Question

Find the greatest common factor and factor it out of the expression.$$6 x^{2}+3 x^{4}$$

Answer

**step1 Identify the terms and their components**

The given expression is $$6x^2 + 3x^4$$. We need to identify the numerical coefficients and the variable parts of each term to find their greatest common factors separately.

**step2 Find the Greatest Common Factor (GCF) of the numerical coefficients**

The numerical coefficients are 6 and 3. We need to find the largest number that divides both 6 and 3 without a remainder. We list the factors for each number and find the common ones.

Factors of 6: 1, 2, 3, 6

Factors of 3: 1, 3

The greatest common factor for the numerical coefficients is 3.

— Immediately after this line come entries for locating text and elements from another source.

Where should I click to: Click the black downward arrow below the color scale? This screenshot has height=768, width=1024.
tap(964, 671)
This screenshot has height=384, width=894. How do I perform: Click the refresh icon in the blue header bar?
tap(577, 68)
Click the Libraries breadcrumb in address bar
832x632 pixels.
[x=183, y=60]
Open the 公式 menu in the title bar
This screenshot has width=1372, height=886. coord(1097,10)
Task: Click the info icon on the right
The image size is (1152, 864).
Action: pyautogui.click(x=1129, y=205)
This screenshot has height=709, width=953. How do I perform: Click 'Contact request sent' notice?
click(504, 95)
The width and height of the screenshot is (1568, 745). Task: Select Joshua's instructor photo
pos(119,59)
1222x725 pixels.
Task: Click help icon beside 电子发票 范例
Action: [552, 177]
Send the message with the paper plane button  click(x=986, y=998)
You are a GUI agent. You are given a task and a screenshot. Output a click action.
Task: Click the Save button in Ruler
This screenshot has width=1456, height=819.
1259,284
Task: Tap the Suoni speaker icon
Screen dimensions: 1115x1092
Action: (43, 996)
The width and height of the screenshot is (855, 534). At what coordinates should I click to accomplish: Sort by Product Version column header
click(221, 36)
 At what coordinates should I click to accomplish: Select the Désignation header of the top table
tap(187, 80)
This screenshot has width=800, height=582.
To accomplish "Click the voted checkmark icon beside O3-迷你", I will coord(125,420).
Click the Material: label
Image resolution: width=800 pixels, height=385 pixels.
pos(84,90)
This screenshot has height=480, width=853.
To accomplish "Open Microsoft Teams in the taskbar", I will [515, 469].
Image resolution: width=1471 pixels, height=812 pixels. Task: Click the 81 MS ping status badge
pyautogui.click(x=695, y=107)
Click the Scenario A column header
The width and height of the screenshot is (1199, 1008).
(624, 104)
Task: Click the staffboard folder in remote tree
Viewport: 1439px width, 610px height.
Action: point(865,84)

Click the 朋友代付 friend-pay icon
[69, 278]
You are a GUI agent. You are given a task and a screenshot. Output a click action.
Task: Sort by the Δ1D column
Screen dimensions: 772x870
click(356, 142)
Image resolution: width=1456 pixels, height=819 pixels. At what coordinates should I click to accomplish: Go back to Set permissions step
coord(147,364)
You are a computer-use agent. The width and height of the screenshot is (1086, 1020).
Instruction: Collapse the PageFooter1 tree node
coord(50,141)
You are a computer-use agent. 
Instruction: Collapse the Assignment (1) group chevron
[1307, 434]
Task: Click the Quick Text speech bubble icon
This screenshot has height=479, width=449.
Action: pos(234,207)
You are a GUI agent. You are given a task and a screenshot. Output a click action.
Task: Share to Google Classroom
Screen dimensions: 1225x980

**step3 Find the Greatest Common Factor (GCF) of the variable parts**

The variable parts are $$x^2$$ and $$x^4$$. To find the GCF of variables with exponents, we take the variable with the lowest power present in all terms. In this case, the lowest power of x is $$x^2$$.

GCF of $$x^2$$ and $$x^4$$ is $$x^2$$

**step4 Combine the GCFs to find the overall GCF of the expression**

Multiply the GCF of the numerical coefficients by the GCF of the variable parts to get the overall GCF of the entire expression.

Overall GCF = (GCF of coefficients) $$\times$$ (GCF of variables)

Overall GCF = $$3 \times x^2 = 3x^2$$

**step5 Factor out the GCF from the expression**

To factor out the GCF, divide each term in the original expression by the GCF. Then, write the GCF outside parentheses and the results of the division inside the parentheses.

$$6x^2 \div 3x^2 = \frac{6x^2}{3x^2} = 2$$

$$3x^4 \div 3x^2 = \frac{3x^4}{3x^2} = x^{4-2} = x^2$$

Now, write the factored expression:

$$3x^2(2 + x^2)$$

Alternative answer

Answer: $3x^2(2 + x^2)$ Explain
This is a question about finding the greatest common factor (GCF) and factoring expressions . The solving step is:

First, I looked at the numbers in front of the 'x' terms: 6 and 3. I figured out the biggest number that can divide both 6 and 3 without any remainder. That number is 3.

Next, I looked at the 'x' parts: $x^2$ and $x^4$. For 'x' terms, the greatest common factor is the one with the smallest power. In this case, it's $x^2$ (because $x^2$ can divide both $x^2$ and $x^4$).

So, the greatest common factor for the whole expression ($6x^2 + 3x^4$) is the number part (3) combined with the 'x' part ($x^2$), which makes $3x^2$.

Finally, I wrote this common factor outside a set of parentheses, and inside the parentheses, I put what was left after dividing each original part by $3x^2$.
If I divide $6x^2$ by $3x^2$, I get 2.
If I divide $3x^4$ by $3x^2$, I get $x^2$.

So, $6x^2 + 3x^4$ becomes $3x^2(2 + x^2)$.

Alternative answer

Answer: $3x^2(2+x^2)$

Explain
This is a question about finding the greatest common factor (GCF) and factoring it out . The solving step is:

First, I look at the numbers in front of the 'x's, which are 6 and 3. I need to find the biggest number that can divide both 6 and 3 without leaving a remainder. That number is 3.

Next, I look at the 'x' parts: $x^2$ and $x^4$. $x^2$ means $x \times x$, and $x^4$ means $x \times x \times x \times x$. The most 'x's they both have is $x \times x$, which is $x^2$.

So, the greatest common factor (GCF) for the whole expression is $3x^2$.

Now, I need to factor this $3x^2$ out of the expression $6x^2 + 3x^4$. This means I'll put $3x^2$ outside the parentheses, and inside, I'll put what's left after dividing each term by $3x^2$.

1. For the first term, $6x^2$:
- Divide the numbers: $6 \div 3 = 2$.
- Divide the 'x' parts: $x^2 \div x^2 = 1$.
- So, $6x^2 \div 3x^2 = 2 \times 1 = 2$.

2. For the second term, $3x^4$:
- Divide the numbers: $3 \div 3 = 1$.
- Divide the 'x' parts: $x^4 \div x^2 = x^{(4-2)} = x^2$.
- So, $3x^4 \div 3x^2 = 1 \times x^2 = x^2$.

Finally, I put these results inside the parentheses: $3x^2(2 + x^2)$.